Obligation to appoint a fiscal representative – UK established companies with existing VAT registrations in some EU Member States

EU states have the right to insist that non-EU taxpayers that are VAT registered in their jurisdiction to appoint a local entity to be jointly and severally liable for their tax debts. From 1 January 2021 UK businesses VAT registered in the EU will fall into this regime. Unfortunately, because this involves the local representative taking on board a significant risk, it usually comes at a cost. One can think of it as a type of insurance premium, except it’s the government’s risk that is being insured! Not all EU states enforce this provision, but among the key ones that do are Belgium, France, Italy, Poland, Spain and Sweden. UK companies registered or registering there will have to bear this obligation in mind and find a fiscal representative prior to this year end.

Obligation to register for VAT in EU Member States

As of 1 January 2021 the UK will no longer be part of the EU Single Market. This means not only that controls will be placed on the movement of goods between Great Britain and the EU but also that certain cross-border transactions will need to be accounted for and reported for VAT purposes in a different way, as a result of which in many cases creating an obligation for the UK sellers to register for VAT in the EU countries, into which the goods will be delivered to.

The examples of such transactions are as follows:

  1. UK companies selling goods B2B from the UK to EU customers on delivery terms, like for example Delivery Duty Paid (DDP) Incoterms, making the supplier of the goods liable for customs duties (if any) and import VAT in the EU country of the delivery of the goods to the customer.
  • Currently such B2B intra-EU deliveries of goods do not require UK businesses to register for VAT in the country of the arrival of the goods as the EU customer self-accounts for the VAT due as intra-EU acquisition VAT in its local VAT return.
  • From January 2021 such DDP supplies made from the UK will no longer be considered as intra-EU supplies and, for VAT purposes, they will be broken down into an importation of goods followed by a domestic supply made in the country of the importation of the goods. The latter transaction will make the supplier liable to register for VAT in most of the EU countries, in which the goods will be imported. Please contact Essentia should you require a review of your business’ existing flows of the goods and the terms of your supplies.
  1. UK online retailers of goods (companies selling goods B2C) from the UK to EU consumers on Delivery Duty Paid (DDP) Incoterms.
  • Currently UK businesses can charge the UK VAT up until reaching the so-called distance selling threshold of the EU country, to which goods are delivered to the customers. The distance selling thresholds are set at EUR 35,000 or EUR 100,000.
  • From January 2021 such DDP online sales of goods fulfilled from the UK will no longer be within the EU VAT distance selling regime and therefore the distance selling thresholds will no longer be applicable to such transactions. This means that the UK online retailers will be required to VAT register in every single EU Member States, to which the orders will be fulfilled, regardless of the value of such sales.
  1. UK B2C sellers of digital services to consumers in the EU
  • Currently UK companies can account for the VAT on such supplies in their UK MOSS VAT Declarations.
  • From January 2021 UK companies will either have to register for VAT in each individual EU Member State, in which the recipients of their digital services reside or, alternatively, UK companies will be able to register for MOSS VAT purposes in one EU Member State of their choice and report their pan-EU digital supplies through those EU country’s MOSS VAT Declarations.

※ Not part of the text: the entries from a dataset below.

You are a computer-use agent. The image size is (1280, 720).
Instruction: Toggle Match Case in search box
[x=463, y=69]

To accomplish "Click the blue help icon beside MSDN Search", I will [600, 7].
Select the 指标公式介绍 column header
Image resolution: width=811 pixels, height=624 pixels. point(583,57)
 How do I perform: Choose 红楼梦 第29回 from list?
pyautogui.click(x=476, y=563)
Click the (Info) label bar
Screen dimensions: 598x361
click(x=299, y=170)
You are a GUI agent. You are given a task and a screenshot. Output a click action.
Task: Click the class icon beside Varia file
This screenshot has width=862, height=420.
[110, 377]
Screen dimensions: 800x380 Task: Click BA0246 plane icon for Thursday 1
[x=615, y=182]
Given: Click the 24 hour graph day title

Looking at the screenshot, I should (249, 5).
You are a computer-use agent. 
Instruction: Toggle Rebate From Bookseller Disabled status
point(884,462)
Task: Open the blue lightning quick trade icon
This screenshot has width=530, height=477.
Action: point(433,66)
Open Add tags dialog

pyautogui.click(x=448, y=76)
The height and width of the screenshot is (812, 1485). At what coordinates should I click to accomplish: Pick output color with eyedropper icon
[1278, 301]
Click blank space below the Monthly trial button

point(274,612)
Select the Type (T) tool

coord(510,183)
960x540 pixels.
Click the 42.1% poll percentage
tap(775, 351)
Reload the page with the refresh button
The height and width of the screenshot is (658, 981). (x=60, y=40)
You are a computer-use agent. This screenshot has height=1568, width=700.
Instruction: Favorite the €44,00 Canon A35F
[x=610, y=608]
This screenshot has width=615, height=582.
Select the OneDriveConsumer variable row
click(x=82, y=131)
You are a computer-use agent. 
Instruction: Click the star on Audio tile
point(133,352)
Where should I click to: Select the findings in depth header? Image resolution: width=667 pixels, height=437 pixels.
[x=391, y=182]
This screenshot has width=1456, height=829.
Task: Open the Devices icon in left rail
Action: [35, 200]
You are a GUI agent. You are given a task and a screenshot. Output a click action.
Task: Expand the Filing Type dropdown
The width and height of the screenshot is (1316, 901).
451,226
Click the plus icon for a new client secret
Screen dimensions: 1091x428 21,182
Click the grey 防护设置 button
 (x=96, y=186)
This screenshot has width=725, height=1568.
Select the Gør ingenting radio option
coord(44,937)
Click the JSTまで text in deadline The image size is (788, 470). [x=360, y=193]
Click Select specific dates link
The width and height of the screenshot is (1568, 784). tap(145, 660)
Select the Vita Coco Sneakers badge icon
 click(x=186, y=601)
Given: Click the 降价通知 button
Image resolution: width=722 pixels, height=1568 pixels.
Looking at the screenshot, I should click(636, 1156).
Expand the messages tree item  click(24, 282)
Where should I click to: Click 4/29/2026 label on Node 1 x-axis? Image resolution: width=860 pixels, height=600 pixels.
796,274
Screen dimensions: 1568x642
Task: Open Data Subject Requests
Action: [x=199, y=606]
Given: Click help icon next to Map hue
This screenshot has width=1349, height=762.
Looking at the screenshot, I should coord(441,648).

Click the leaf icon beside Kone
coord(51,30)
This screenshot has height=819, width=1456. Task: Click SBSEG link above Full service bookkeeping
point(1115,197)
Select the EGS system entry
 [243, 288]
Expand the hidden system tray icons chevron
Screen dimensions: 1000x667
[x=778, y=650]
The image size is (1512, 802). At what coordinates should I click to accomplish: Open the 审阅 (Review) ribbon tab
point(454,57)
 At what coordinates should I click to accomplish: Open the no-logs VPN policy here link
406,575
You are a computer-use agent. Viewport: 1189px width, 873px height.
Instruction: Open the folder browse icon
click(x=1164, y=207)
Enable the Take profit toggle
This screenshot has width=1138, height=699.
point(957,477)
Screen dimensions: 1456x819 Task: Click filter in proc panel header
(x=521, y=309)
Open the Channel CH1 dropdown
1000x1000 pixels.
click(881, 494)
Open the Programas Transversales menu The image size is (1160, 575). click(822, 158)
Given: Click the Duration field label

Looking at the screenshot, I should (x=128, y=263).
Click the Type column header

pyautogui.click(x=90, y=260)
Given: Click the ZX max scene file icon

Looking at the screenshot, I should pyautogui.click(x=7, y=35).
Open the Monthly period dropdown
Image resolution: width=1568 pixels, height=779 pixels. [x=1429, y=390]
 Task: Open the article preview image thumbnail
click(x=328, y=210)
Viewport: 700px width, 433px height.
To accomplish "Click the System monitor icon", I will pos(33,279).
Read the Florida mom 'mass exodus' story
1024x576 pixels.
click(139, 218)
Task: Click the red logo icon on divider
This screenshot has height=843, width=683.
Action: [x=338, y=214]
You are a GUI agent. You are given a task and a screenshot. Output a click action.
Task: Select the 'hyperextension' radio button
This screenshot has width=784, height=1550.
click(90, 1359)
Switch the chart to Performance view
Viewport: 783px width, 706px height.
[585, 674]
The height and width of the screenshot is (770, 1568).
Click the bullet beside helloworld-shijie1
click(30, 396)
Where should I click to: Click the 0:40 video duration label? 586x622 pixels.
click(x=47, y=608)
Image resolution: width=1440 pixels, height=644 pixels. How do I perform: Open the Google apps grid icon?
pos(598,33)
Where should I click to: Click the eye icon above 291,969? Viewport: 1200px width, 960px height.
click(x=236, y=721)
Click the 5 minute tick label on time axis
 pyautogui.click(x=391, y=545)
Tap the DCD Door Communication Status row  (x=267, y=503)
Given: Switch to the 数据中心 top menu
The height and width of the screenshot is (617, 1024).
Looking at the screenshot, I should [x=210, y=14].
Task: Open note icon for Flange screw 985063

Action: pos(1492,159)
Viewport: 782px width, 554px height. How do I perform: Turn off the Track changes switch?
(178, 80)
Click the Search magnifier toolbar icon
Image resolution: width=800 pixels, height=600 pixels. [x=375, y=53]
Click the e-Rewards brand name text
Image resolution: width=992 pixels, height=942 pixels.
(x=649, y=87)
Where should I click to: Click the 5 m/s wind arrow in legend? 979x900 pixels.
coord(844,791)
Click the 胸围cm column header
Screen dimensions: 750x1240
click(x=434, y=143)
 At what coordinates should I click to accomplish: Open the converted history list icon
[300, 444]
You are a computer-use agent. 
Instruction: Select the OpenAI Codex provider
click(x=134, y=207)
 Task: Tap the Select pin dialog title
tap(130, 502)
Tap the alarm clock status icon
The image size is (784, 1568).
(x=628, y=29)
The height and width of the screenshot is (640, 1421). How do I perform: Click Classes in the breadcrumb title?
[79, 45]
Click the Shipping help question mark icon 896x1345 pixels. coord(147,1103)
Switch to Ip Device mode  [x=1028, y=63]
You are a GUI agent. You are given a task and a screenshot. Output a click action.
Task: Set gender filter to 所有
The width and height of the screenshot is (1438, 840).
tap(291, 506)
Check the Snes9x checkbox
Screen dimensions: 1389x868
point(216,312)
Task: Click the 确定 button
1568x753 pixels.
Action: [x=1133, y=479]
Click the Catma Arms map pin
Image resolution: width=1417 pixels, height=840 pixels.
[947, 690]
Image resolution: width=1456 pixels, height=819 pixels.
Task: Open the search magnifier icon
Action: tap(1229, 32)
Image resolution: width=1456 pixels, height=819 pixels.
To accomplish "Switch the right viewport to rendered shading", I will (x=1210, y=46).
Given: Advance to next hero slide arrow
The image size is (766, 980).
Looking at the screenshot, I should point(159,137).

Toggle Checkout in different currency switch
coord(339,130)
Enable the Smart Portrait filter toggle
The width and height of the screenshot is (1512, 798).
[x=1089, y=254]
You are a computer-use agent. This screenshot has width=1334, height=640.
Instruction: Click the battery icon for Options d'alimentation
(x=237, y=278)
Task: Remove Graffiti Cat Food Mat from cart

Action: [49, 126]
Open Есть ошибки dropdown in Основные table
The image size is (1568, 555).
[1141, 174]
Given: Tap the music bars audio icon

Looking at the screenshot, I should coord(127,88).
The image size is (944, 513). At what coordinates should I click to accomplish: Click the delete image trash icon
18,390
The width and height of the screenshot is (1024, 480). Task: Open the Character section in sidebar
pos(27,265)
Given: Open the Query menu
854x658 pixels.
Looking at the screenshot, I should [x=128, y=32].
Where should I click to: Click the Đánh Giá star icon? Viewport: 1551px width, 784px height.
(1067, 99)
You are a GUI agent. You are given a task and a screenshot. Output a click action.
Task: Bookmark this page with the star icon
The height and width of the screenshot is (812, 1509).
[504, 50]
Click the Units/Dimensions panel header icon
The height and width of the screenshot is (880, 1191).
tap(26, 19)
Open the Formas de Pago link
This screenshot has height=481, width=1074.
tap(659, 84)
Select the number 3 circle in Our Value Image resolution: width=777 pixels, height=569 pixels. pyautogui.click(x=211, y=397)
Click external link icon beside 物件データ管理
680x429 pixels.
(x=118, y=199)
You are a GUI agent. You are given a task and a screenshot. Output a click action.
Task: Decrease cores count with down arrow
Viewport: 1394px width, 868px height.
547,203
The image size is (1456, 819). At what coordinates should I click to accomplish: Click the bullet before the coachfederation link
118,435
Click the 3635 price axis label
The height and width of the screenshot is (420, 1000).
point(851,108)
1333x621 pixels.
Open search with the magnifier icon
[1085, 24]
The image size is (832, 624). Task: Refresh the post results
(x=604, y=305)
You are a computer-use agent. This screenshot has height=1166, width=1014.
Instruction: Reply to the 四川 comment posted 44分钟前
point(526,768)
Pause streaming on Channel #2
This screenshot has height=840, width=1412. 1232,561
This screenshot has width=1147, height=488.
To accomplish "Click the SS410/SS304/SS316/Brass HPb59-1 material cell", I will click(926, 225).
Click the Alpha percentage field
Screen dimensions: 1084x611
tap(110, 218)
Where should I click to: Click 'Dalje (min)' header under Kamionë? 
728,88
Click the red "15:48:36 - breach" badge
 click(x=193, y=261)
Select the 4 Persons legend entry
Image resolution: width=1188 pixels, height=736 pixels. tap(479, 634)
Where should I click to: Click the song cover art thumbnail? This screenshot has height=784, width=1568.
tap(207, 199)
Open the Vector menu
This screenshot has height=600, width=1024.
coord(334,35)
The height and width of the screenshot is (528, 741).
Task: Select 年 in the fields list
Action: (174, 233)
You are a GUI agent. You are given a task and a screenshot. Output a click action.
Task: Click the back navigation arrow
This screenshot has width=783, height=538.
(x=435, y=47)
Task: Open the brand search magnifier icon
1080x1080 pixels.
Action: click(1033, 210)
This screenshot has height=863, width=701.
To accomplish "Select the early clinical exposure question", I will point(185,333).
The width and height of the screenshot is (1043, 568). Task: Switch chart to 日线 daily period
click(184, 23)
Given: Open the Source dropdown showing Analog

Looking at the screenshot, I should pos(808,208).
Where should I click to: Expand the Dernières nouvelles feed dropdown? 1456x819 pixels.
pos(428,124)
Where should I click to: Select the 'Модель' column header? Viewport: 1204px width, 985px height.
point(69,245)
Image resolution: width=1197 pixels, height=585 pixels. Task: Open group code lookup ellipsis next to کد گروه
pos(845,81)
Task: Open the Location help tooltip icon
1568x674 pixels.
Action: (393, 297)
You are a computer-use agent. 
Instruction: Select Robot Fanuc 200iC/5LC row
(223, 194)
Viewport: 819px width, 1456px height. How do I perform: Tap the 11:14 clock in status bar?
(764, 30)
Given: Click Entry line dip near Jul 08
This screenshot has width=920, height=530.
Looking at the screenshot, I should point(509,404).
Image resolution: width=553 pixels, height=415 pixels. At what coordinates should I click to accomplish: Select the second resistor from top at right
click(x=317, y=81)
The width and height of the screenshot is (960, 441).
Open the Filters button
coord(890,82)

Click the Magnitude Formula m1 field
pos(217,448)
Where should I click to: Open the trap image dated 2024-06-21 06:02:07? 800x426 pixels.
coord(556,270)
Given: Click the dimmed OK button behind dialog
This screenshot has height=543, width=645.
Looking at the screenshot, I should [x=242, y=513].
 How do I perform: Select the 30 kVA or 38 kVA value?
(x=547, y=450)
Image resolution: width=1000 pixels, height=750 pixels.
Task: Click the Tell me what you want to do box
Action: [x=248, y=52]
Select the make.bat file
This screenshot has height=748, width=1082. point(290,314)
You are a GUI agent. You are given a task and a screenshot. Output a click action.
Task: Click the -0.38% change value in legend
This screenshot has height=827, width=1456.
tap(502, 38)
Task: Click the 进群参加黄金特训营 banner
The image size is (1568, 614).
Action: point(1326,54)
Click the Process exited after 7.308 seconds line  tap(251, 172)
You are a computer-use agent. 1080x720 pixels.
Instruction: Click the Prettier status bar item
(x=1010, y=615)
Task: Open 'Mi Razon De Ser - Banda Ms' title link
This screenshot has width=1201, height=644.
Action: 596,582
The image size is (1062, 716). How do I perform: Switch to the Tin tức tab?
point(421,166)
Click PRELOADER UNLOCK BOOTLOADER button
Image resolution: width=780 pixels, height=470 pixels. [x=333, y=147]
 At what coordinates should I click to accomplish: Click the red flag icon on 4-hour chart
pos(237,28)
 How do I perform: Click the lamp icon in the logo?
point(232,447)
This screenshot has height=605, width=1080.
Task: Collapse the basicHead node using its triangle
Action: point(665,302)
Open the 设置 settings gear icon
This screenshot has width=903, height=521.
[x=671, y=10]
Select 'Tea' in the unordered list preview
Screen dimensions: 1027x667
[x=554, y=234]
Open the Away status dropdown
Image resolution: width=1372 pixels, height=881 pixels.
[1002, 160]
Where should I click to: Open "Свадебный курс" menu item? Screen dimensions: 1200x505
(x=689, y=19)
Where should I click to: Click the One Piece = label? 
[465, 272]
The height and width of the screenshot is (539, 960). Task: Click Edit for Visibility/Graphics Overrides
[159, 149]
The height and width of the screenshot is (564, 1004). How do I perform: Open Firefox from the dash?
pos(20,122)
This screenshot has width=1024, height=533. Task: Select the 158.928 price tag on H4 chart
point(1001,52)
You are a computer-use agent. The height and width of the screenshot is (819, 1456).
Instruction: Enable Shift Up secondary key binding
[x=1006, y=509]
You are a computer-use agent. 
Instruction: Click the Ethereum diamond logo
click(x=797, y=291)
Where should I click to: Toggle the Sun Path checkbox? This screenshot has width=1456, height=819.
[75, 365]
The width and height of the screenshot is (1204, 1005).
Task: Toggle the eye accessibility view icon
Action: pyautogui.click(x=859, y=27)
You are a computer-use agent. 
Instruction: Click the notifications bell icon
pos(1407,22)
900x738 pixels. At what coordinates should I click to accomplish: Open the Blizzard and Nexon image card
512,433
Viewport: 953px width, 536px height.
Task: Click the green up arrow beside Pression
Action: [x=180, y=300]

Due to the fact that Q4 2020 will be an extremely busy time for the local tax administrations to process the enormous amount of the additionally required VAT registration applications of the UK companies (on top of their current workload), we strongly recommend that the UK businesses take an immediate action and proceed with setting up the new required EU VAT registrations now to avoid disruptions to their business activities as well as penalties & interest arising from the delays in obtaining the new VAT numbers.

If you have any queries on the above, please get in touch with either your regular Essentia or Quipsound contact, or alternatively Marta Gałązka (+44 203 713 3535; marta.galazka@essentiaglobalservices.com)

Canadian province of British Columbia

As of 1 April 2021 foreign suppliers of digital services like software to consumers residing in the Canadian province of British Columbia will be required to register and charge the British Columbia’s Provincial Sales Tax (PST) at a rate of 7% once their revenues from making those sales exceed CAD 10,000.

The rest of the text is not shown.